> [EXERCISE OBJECTIVE] Which lines of the material below contain the string "provided"? Report each one in full.

> [EXERCISE INPUTS]
--------------------------------
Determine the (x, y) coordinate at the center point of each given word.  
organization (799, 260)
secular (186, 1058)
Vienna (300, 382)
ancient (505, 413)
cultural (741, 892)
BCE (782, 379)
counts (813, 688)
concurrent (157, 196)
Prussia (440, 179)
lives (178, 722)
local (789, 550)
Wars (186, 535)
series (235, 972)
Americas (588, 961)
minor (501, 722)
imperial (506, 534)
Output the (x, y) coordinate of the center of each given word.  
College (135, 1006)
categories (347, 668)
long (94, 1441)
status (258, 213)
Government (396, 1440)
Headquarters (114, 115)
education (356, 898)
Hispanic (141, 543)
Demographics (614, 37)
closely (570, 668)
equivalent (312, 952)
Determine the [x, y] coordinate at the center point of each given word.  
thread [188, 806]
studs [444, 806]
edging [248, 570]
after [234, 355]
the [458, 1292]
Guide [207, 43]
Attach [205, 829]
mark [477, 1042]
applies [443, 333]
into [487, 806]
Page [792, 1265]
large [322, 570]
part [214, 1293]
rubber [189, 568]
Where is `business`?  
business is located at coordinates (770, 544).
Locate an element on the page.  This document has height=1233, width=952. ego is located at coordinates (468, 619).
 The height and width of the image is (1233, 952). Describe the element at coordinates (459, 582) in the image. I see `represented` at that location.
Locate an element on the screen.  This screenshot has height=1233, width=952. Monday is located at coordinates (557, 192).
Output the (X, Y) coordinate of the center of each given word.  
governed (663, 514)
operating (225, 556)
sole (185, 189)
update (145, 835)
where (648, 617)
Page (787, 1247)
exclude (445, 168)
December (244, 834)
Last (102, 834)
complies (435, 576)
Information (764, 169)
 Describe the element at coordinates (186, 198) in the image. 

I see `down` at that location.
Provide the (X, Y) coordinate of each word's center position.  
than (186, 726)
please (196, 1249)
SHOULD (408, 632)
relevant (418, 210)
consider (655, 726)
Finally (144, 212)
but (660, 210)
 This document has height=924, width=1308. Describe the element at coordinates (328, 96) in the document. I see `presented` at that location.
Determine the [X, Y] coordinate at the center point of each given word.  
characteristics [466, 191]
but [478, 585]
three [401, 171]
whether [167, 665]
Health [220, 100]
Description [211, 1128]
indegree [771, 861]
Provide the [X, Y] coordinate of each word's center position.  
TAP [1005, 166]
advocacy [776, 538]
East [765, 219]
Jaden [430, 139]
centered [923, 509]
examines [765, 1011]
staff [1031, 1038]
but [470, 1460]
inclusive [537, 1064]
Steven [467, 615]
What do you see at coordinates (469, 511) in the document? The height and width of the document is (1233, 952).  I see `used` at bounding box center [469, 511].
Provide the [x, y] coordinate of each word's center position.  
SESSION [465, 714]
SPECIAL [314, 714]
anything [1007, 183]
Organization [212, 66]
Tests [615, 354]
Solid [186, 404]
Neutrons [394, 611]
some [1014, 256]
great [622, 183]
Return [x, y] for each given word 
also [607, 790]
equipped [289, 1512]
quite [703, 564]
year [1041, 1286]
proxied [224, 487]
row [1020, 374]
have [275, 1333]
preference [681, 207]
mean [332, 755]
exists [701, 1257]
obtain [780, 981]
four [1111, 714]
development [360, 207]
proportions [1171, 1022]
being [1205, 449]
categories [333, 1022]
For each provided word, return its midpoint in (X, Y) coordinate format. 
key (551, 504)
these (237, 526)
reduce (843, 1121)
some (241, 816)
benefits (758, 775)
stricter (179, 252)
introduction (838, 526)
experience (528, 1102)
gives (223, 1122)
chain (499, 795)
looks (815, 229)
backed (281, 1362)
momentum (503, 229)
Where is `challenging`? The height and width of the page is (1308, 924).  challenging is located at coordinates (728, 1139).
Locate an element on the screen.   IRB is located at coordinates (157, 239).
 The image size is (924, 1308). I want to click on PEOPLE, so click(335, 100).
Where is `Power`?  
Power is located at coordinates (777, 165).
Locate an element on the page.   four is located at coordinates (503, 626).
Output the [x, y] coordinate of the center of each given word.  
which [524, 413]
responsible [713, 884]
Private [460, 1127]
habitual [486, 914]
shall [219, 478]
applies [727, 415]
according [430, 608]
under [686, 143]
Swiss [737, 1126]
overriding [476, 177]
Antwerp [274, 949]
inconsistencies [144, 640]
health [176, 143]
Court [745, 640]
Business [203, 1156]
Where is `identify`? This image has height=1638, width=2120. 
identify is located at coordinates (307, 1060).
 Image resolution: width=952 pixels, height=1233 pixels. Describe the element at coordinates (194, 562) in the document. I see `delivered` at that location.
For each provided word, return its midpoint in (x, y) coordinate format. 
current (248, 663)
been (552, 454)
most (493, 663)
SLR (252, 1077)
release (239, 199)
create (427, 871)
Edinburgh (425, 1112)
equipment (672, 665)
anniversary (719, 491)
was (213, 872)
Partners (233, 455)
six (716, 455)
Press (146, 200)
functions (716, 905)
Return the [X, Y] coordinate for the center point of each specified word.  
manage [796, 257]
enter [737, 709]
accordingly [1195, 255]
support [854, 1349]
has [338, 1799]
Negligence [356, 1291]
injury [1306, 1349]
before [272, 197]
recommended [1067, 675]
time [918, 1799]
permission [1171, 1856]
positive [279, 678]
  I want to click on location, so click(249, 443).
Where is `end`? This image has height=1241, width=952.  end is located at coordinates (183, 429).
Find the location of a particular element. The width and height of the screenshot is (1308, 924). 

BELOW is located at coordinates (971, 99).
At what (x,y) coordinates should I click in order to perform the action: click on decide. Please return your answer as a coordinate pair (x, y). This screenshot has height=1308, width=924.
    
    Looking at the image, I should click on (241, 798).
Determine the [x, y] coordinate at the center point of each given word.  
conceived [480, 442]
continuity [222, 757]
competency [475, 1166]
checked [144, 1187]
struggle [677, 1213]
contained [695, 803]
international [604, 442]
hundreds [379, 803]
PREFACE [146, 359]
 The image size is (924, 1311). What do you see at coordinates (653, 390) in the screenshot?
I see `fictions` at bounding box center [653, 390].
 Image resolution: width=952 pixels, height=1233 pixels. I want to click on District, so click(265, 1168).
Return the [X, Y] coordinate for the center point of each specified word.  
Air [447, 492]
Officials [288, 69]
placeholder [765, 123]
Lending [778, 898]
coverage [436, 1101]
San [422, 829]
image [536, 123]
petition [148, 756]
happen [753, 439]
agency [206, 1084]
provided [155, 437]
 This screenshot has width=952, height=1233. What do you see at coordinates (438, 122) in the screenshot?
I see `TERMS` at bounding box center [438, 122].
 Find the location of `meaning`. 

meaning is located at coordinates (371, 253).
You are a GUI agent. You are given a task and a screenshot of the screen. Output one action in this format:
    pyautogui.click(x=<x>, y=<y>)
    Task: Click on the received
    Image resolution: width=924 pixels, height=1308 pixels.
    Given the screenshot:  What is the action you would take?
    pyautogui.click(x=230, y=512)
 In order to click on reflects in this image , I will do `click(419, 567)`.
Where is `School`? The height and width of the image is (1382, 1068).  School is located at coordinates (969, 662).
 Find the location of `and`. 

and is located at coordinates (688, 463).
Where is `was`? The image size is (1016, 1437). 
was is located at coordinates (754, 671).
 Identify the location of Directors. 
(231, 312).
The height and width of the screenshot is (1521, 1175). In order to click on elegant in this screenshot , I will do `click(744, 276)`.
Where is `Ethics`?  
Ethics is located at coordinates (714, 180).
--------------------------------
> [WORKED ANSWER]
For each provided word, return its midpoint in (X, Y) coordinate format. 
For each provided word, return its midpoint in (x, y) coordinate format. 
provided [155, 437]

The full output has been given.